**Document segment**
The YASEP does not use a Load-Store architecture, where memory is accessed through specific instructions. Unlike the huge majority of existing processors, it accesses memory through registers, somewhat like the CDC6600 CPU (except that the YASEP's registers are not dedicated for reads or writes). This saves a bunch of opcodes, increases memory bandwidth per instruction and keeps the instructions orthogonal.
The YASEP is architected around 16 registers. Each of these registers can be of one of 4 types. Here is the list in physical order:
It's more complex than a traditional RISC architecture but this reduces the number of needed opcodes because each opcode can perform several different actions.
Only two status registers (Carry and Zero) are available, they are accessed only through the conditional instructions. The method to save and restore them (should an exception occur) is not yet defined.
R1, R2, R3, R4 and R5 are normal registers, just like in other RISC architectures. One can write and read from them, without any implicit side effect.
; Example 1 MOV 1234h R2 ; Set register R2 with the value 1234h ; Example 2 ADD 4 R1 ; R1 <- R1 + 4 ; Example 3 ADD 32 R1 R3 ; R3 <- R1 + 32
These register typically hold temporary results of computations, loop counters, function call parameters... The extended instruction form can also increment or decrement them. (ongoing development)

**Data**
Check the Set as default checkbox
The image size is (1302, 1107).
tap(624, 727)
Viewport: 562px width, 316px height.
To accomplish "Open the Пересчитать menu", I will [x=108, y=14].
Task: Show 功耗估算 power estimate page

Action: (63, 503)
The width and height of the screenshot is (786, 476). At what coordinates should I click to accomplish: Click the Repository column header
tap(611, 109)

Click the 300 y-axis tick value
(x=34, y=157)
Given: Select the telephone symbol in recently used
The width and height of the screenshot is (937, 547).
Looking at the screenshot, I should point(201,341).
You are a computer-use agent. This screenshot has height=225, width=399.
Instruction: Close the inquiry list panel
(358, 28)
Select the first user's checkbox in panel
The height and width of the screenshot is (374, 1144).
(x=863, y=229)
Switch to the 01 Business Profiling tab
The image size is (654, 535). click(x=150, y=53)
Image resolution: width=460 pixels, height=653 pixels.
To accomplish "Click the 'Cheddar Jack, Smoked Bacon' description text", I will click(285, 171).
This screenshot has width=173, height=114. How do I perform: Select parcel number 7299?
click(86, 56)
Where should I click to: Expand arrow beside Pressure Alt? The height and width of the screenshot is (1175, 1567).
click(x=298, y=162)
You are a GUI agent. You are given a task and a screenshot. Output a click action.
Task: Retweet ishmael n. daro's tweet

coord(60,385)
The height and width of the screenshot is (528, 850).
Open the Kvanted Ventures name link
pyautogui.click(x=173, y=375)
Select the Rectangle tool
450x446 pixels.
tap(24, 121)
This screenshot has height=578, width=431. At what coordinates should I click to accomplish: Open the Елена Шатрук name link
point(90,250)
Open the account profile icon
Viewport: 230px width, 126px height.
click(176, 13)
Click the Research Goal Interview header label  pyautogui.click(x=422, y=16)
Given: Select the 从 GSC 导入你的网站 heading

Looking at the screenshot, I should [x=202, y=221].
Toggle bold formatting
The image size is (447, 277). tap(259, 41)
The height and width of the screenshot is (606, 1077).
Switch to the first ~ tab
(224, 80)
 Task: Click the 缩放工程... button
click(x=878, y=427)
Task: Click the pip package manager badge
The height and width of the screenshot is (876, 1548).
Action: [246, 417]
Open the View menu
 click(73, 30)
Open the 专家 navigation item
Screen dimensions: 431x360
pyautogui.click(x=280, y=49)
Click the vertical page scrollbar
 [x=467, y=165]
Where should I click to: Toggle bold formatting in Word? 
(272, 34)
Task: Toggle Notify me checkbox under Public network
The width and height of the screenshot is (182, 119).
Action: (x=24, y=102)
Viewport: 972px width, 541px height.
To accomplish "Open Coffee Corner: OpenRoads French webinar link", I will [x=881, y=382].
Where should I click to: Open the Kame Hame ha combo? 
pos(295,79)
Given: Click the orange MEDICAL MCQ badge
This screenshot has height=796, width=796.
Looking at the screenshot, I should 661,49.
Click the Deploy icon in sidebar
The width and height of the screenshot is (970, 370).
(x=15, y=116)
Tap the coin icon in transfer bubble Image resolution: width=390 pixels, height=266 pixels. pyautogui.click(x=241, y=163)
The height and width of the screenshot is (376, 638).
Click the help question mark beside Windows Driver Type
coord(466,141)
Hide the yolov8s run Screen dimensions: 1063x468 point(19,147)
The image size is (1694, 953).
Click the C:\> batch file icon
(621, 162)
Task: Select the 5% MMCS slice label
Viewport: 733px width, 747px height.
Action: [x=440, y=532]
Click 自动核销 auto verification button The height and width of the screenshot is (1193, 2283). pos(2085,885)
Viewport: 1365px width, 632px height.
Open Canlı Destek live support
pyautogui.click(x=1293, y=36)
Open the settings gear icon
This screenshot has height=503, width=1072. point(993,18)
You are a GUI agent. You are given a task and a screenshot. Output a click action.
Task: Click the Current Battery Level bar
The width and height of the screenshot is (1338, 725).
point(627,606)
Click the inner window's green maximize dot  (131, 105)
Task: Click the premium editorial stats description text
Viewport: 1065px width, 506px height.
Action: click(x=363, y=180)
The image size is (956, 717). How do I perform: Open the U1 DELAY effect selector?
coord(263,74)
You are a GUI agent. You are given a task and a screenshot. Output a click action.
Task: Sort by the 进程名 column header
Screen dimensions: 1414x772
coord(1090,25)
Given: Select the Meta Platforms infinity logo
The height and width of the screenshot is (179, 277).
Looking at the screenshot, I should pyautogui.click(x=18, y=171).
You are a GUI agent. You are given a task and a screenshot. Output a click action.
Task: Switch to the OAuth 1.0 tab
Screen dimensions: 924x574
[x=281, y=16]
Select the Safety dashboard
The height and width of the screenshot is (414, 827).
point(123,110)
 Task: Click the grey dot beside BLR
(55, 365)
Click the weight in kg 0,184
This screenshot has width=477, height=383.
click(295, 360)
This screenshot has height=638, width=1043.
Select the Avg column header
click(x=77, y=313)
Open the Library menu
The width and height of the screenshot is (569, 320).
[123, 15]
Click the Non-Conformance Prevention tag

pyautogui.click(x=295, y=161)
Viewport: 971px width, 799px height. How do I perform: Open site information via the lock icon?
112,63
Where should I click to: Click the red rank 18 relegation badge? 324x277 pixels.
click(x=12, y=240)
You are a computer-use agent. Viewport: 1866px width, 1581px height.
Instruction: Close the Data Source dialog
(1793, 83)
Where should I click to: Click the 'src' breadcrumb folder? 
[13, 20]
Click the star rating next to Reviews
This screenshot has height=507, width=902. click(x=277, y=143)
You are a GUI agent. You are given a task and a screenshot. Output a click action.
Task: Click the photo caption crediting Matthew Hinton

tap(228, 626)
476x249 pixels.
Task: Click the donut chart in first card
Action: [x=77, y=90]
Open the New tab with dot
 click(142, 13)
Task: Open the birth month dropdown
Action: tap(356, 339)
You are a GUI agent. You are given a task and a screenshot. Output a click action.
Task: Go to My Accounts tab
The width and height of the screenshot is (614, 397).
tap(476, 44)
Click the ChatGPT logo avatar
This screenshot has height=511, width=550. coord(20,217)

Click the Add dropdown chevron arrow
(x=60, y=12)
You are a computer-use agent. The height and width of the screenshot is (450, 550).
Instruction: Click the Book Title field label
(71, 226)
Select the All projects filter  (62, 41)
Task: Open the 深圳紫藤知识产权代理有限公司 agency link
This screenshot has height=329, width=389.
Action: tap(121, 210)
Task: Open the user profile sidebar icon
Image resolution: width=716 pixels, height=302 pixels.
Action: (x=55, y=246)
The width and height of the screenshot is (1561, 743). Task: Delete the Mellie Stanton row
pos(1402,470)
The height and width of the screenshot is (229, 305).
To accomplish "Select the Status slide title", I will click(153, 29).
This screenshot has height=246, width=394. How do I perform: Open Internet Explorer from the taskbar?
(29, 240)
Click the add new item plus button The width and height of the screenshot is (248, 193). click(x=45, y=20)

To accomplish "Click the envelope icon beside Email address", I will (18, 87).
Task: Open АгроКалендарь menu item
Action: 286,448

**To-do list**
1. In the YASEP register description, which two status registers are available?
2. Summarize the YASEP register description in two sentences.
3. Extend the YASEP register description from its final sentence onward.

**Task results**
1. Carry and Zero.

2. Unlike a Load-Store architecture, the YASEP accesses memory through its 16 registers, which come in 4 types, and this saves opcodes, increases memory bandwidth per instruction and keeps instructions orthogonal. Registers R1 to R5 are normal registers with no implicit side effects that hold temporary results, loop counters and function call parameters, while only two status registers, Carry and Zero, exist and are reached only through conditional instructions.

3.
This register is less usual : PC is the pointer to the currently executing instruction. It is automatically incremented (by 2 or 4, depending on the instruction length) after each new instruction, and can be read and written by a program.
; Example : ADD 1234h PC A1 ; load the address PC+1234h into A1
; Example 1 MOV 1234h PC ; Jump to address 1234h ; Example 2 ADD 6 PC ; Jump to PC+6 ; Example 3 ADD 32 R1 PC ; Jump to R1+32
The YASEP's instructions are encoded on 2 or 4 bytes but all addresses have a byte granularity and the instructions are always aligned on even addresses, so the LSB of the address is always implicitly equal to 0.
However do not rely on this: writing an odd address to the PC could result in a CPU freeze/hang, to a software trap or even reboot. The LSB is a reserved bit, "nothing" may happen but always keep it clear !
A1, A2, A3, A4 and A5 are the "address registers". They contain the address where data will be read or written in memory. The extended instruction form can also increment or decrement them.
D1, D2, D3, D4 and D5 are the "Data registers" and they are closely related to the Address registers : A1 is bound to D1, A2 to D2 etc.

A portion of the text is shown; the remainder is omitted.